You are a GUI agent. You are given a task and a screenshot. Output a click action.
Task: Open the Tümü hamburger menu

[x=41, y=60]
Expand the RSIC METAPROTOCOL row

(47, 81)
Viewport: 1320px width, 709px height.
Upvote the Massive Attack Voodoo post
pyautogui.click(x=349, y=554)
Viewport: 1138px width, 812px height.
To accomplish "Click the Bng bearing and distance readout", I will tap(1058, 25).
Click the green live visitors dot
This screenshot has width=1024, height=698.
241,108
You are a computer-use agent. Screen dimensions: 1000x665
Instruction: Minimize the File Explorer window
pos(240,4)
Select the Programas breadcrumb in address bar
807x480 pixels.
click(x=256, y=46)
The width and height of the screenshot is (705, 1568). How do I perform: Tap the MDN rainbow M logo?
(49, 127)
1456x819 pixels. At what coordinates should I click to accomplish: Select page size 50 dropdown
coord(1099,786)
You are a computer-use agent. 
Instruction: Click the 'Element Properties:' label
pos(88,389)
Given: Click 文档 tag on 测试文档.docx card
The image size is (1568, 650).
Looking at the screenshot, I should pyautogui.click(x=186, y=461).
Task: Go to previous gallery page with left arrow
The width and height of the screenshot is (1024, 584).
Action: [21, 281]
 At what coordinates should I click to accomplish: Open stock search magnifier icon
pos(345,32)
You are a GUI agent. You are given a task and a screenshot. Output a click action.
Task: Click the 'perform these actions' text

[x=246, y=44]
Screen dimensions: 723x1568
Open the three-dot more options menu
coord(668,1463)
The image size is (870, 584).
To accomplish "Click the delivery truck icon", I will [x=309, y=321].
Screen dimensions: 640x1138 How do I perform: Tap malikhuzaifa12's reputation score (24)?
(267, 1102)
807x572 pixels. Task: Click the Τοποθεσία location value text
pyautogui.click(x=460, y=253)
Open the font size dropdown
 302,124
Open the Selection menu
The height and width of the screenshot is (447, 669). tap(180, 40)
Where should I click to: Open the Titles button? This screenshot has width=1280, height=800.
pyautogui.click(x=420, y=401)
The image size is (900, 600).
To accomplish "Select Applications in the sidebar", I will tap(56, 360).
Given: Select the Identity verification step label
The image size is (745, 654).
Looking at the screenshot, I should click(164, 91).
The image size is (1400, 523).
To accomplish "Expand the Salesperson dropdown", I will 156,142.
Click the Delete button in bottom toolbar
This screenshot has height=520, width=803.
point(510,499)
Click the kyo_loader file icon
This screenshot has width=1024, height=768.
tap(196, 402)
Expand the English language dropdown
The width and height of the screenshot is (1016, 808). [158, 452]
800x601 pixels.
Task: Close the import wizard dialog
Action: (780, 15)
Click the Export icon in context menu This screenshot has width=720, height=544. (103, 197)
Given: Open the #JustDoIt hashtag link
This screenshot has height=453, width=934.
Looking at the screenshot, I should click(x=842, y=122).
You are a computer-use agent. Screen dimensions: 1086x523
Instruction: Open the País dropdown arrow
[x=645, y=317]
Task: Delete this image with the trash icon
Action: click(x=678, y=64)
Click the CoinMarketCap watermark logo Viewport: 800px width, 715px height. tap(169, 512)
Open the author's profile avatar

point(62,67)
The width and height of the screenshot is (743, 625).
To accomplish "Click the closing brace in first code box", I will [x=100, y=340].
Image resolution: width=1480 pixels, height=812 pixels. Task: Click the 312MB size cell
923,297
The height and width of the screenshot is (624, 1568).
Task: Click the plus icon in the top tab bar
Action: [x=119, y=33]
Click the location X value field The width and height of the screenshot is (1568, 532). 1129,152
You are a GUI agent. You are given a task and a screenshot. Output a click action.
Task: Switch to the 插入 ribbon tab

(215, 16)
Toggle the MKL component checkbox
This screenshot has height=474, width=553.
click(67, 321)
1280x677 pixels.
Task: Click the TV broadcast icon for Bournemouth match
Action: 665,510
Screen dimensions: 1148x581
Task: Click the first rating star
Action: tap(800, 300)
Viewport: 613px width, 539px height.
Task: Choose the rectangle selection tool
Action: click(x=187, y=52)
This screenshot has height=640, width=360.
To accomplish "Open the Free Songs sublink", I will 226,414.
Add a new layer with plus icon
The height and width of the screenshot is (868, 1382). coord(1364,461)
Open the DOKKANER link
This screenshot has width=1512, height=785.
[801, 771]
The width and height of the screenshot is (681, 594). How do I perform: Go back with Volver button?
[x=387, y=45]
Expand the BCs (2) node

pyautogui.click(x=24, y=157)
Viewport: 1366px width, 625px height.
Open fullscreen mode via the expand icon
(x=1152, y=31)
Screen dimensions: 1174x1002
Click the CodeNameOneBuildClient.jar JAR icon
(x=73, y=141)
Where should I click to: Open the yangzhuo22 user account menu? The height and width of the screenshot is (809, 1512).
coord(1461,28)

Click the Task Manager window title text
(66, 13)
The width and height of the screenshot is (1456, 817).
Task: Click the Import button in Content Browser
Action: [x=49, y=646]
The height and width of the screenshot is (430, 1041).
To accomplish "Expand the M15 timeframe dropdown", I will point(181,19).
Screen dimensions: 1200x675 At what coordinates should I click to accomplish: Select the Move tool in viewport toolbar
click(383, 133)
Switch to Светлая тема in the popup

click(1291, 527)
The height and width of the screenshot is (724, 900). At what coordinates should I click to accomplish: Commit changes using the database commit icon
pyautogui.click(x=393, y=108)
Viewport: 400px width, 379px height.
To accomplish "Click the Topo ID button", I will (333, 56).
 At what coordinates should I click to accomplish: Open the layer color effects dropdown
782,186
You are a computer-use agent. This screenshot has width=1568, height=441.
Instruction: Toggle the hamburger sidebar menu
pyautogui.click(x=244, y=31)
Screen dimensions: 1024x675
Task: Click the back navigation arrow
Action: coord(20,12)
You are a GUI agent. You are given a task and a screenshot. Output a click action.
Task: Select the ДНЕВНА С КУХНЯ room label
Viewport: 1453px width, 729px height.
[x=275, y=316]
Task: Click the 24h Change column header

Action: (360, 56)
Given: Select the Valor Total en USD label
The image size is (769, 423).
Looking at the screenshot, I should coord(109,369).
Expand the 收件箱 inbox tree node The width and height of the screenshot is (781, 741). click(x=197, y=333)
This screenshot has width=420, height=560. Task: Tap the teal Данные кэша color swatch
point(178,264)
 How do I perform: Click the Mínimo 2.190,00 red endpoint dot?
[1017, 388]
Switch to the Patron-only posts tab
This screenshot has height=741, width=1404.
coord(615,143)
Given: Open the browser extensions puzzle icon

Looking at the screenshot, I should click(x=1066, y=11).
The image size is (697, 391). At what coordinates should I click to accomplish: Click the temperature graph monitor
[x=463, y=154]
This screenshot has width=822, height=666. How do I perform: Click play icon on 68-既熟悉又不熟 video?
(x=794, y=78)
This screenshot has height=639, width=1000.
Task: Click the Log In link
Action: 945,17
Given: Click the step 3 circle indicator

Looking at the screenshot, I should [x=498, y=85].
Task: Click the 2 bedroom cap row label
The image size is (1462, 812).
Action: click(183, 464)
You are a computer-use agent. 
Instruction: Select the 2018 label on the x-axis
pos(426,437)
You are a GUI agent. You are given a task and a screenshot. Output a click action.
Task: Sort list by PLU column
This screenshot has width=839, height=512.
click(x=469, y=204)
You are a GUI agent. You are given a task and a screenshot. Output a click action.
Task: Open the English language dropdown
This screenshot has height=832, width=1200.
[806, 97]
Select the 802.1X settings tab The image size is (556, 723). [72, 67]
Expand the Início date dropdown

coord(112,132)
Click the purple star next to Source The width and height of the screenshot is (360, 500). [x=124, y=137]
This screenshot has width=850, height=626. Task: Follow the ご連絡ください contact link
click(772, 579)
-----
Exercise directions: Could you copy each line in the listing above that includes the word "computer"?

Expected output:
You are a computer-use agent. Screen dimensions: 1000x665
You are a computer-use agent. 
You are a computer-use agent. Screen dimensions: 1086x523
You are a computer-use agent. This screenshot has width=1568, height=441.
You are a computer-use agent. 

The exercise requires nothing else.